**Work instructions:**
a) Translate this sentence from the QuantizedTensor documentation below into Spanish: "The total number of elements is the product of all dimensions."
b) Go on with the QuantizedTensor documentation below, picking up right after its final sentence.

**Source document:**
Skip to main content

QuantizedTensor

Struct QuantizedTensor 

Source
pub struct QuantizedTensor {
    pub data: Vec<u8>,
    pub shape: Vec<usize>,
    pub params: QuantizationParams,
    pub device: Device,
}
Expand description

Quantized tensor representation

Represents a tensor that has been quantized to a lower-precision format. The data is stored as raw bytes with associated quantization parameters that define how to interpret and convert the data back to floating-point.

Fields§

§data: Vec<u8>

Quantized data stored as raw bytes

The data layout depends on the quantization type:

  • For 8-bit and 16-bit types: one value per element
  • For 4-bit types: two values packed per byte
  • For binary: eight values packed per byte
§shape: Vec<usize>

Original tensor shape

Maintains the logical shape of the tensor for operations. The total number of elements is the product of all dimensions.

§params: QuantizationParams

Quantization parameters

Contains all information needed to convert between quantized and floating-point representations, including scale factors, zero points, and metadata about the quantization scheme.

§device: Device

Device where tensor is stored

Indicates whether the tensor data resides in CPU memory, GPU memory, or other accelerator memory.

(Records of locating words and elements)

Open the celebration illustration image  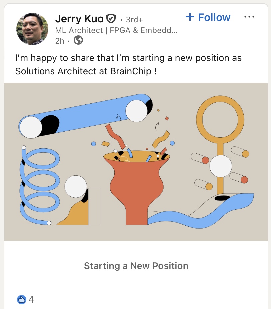click(x=136, y=162)
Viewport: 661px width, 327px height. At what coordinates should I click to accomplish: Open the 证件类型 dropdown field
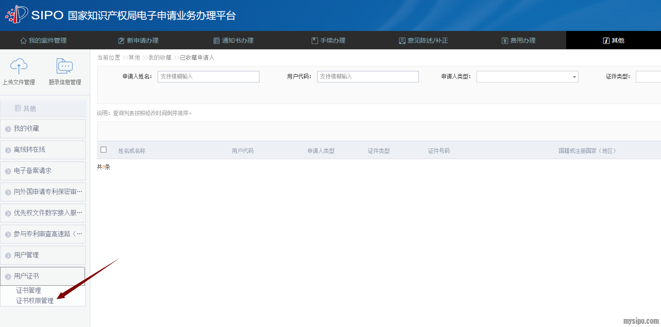(648, 77)
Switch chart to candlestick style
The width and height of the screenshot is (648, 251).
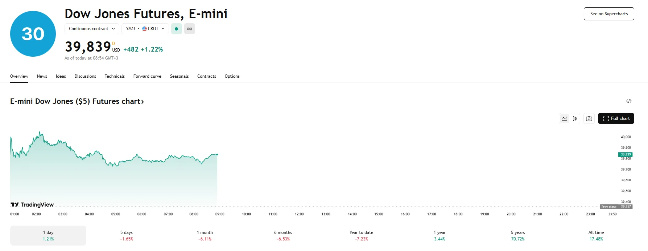click(x=575, y=118)
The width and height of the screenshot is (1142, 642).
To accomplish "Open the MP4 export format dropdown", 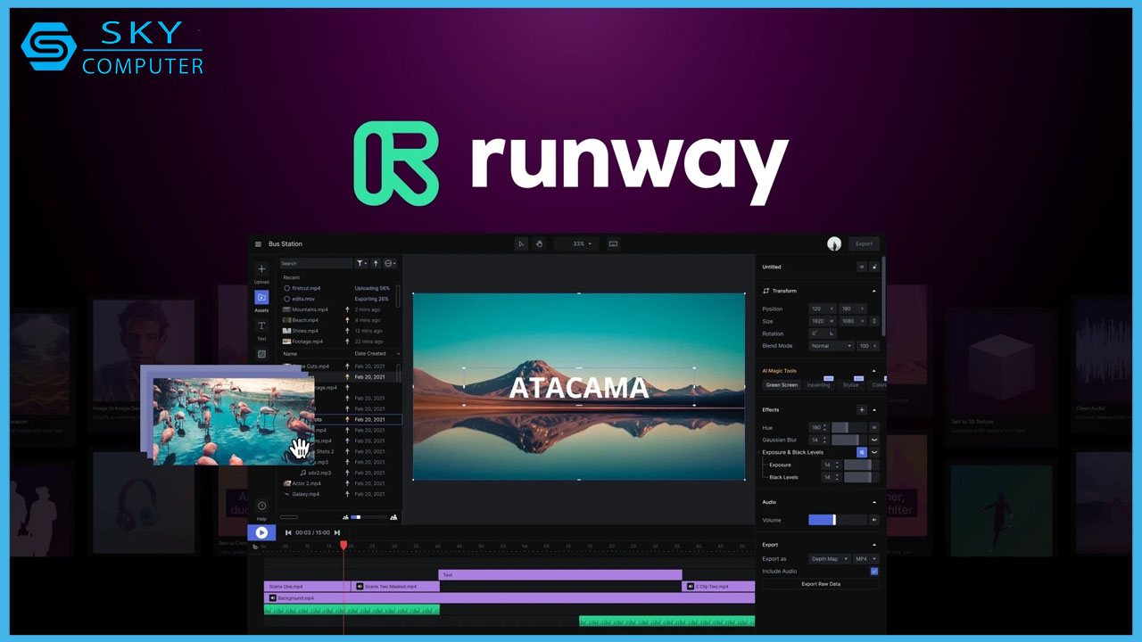I will 865,559.
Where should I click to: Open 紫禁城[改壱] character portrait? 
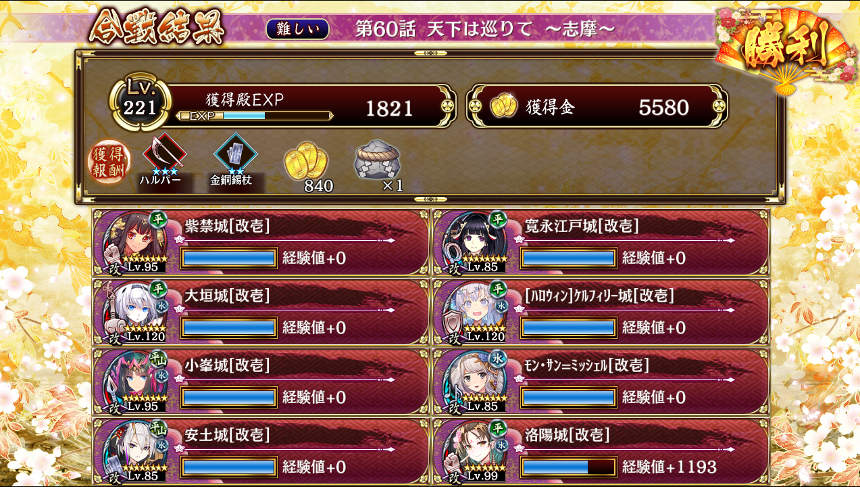click(135, 242)
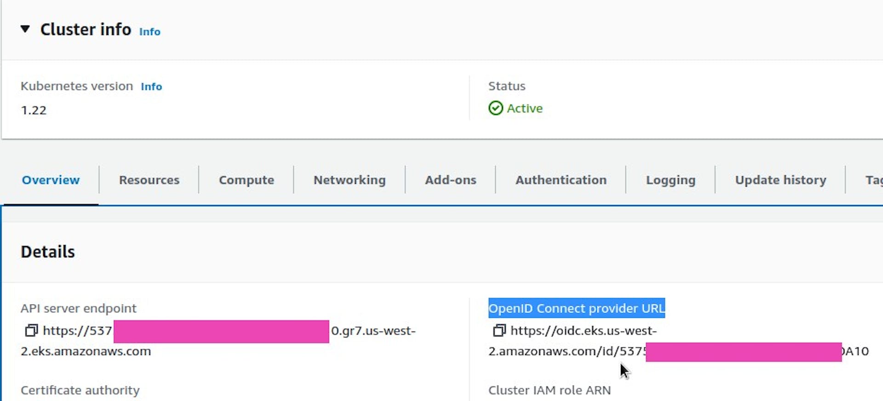Image resolution: width=883 pixels, height=401 pixels.
Task: Click the Cluster IAM role ARN label
Action: click(549, 390)
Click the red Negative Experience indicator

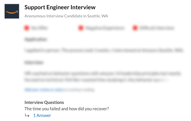pos(81,28)
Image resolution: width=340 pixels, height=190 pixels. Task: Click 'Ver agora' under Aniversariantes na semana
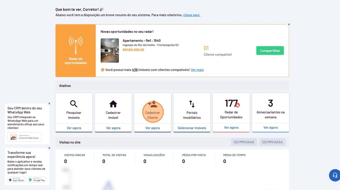click(270, 128)
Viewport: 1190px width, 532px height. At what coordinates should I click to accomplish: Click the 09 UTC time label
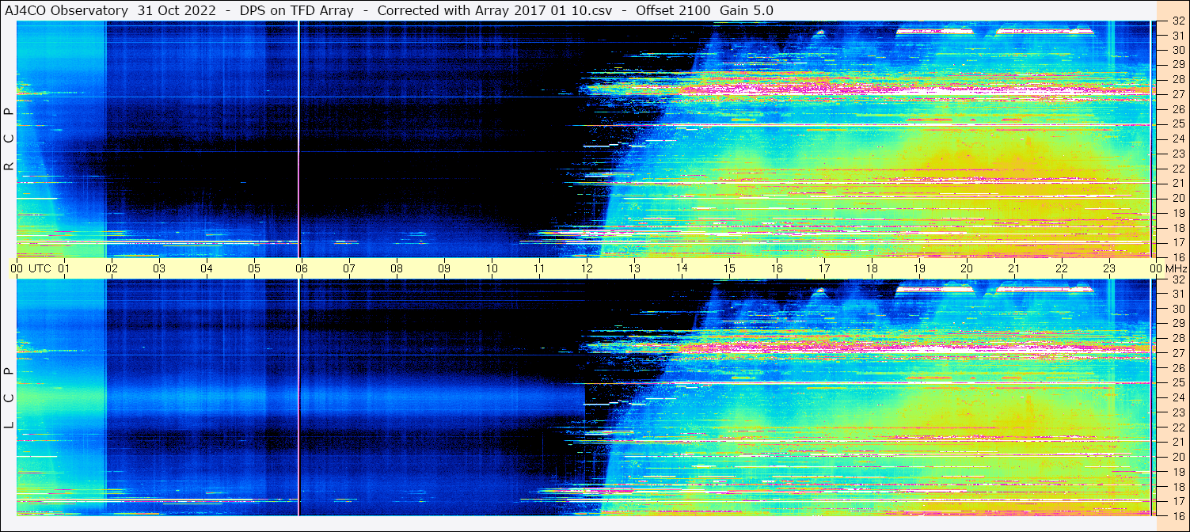click(443, 268)
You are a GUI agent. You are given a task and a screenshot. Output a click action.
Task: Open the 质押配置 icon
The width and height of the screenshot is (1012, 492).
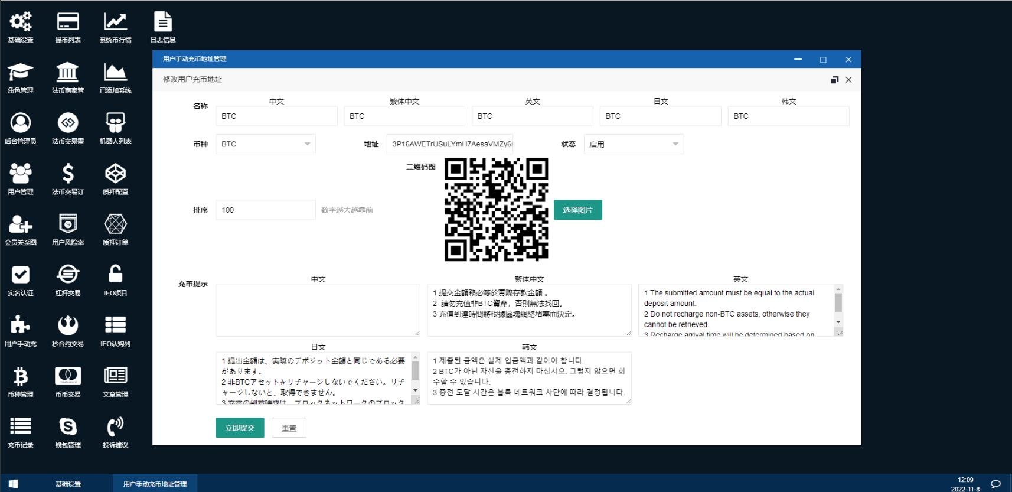(x=115, y=174)
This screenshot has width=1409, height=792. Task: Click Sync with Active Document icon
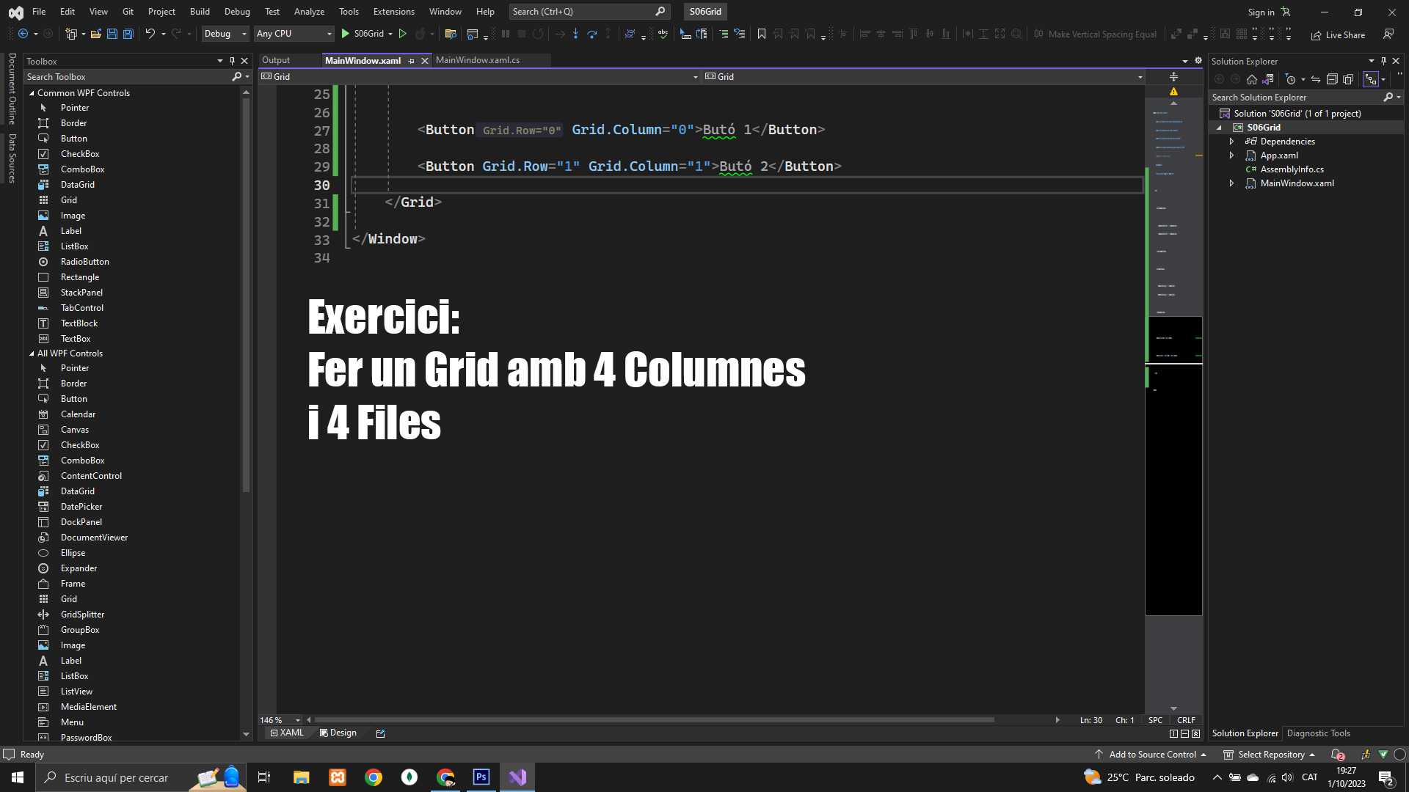(1316, 79)
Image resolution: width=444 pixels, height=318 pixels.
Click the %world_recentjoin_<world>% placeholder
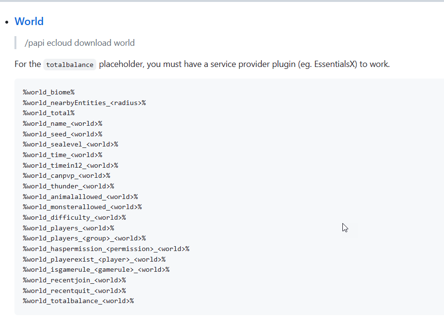[x=74, y=280]

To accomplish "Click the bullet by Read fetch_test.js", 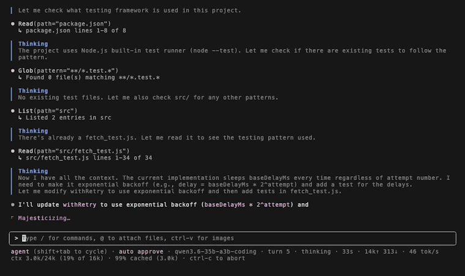I will (13, 151).
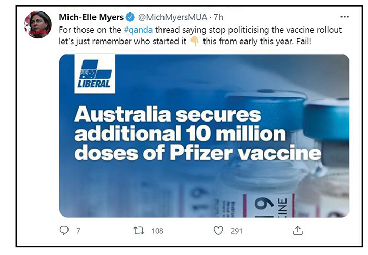Viewport: 368px width, 255px height.
Task: Click the reply count of 7
Action: [x=78, y=231]
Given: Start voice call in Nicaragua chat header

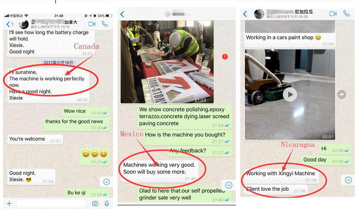Looking at the screenshot, I should [x=346, y=14].
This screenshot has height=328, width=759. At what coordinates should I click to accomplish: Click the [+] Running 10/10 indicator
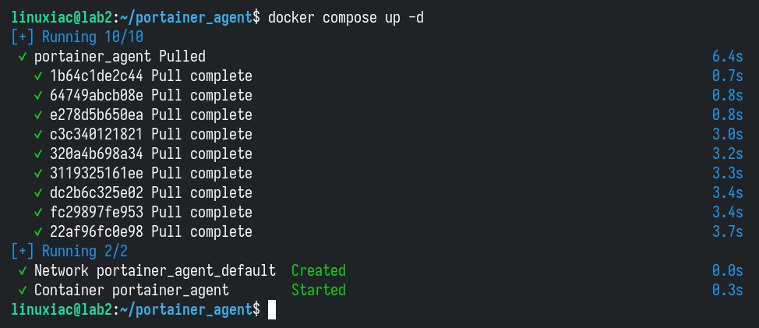[x=77, y=37]
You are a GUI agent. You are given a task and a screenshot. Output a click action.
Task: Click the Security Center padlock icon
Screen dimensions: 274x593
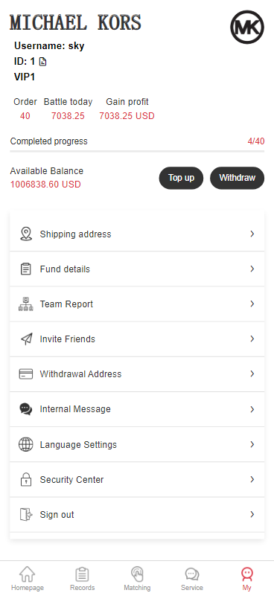tap(26, 479)
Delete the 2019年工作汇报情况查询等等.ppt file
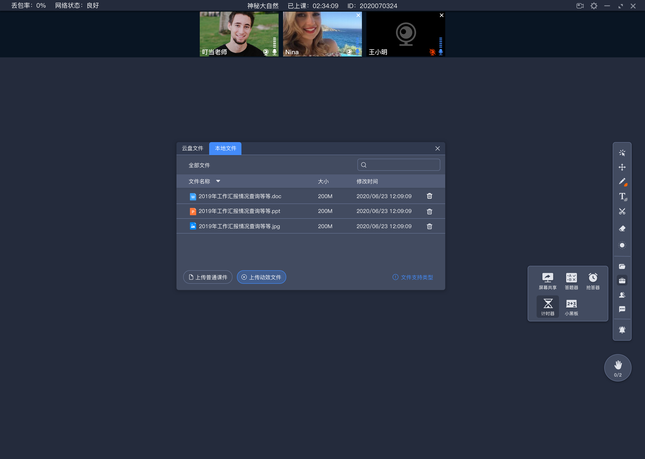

**Results of the tasks:**
a) El número total de elementos es el producto de todas las dimensiones.

b)
Implementations§

Source§

impl QuantizedTensor

Source

pub fn new( shape: Vec<usize>, params: QuantizationParams, device: Device, ) -> Self

Create a new quantized tensor with zero-initialized data

Allocates memory for a quantized tensor with the specified shape and quantization parameters. The data is initialized to zeros.

§Arguments
  • shape - Dimensions of the tensor
  • params - Quantization parameters defining the format
  • device - Target device for tensor storage
§Examples
use torsh_backend::quantization::{QuantizedTensor, QuantizationParams};
use torsh_backend::Device;

let shape = vec![2, 3, 4];
let params = QuantizationParams::int8_symmetric();
let device = Device::cpu().unwrap();
let tensor = QuantizedTensor::new(shape, params, device);
assert_eq!(tensor.num_elements(), 24);
Source

pub fn from_data( data: Vec<u8>, shape: Vec<usize>, params: QuantizationParams, device: Device, ) -> BackendResult<Self>

Create a quantized tensor from existing data

Creates a quantized tensor using pre-existing quantized data. The data length must match the expected size for the given shape and quantization type.

§Arguments
  • data - Pre-quantized data bytes
  • shape - Dimensions of the tensor
  • params - Quantization parameters
  • device - Target device for tensor storage
§Returns

Returns Ok(QuantizedTensor) if the data size matches expectations, or an error if the sizes are incompatible.

Source

pub fn num_elements(&self) -> usize

Get the number of elements in the tensor

Returns the total number of logical elements in the tensor, which is the product of all dimensions in the shape.

§Examples
let tensor = QuantizedTensor::new(vec![2, 3, 4], QuantizationParams::default(), Device::cpu().unwrap());
assert_eq!(tensor.num_elements(), 24);
Source

pub fn memory_usage(&self) -> usize

Get the memory usage in bytes

Returns the actual number of bytes used to store the quantized data. This may be less than num_elements() for sub-byte quantization types.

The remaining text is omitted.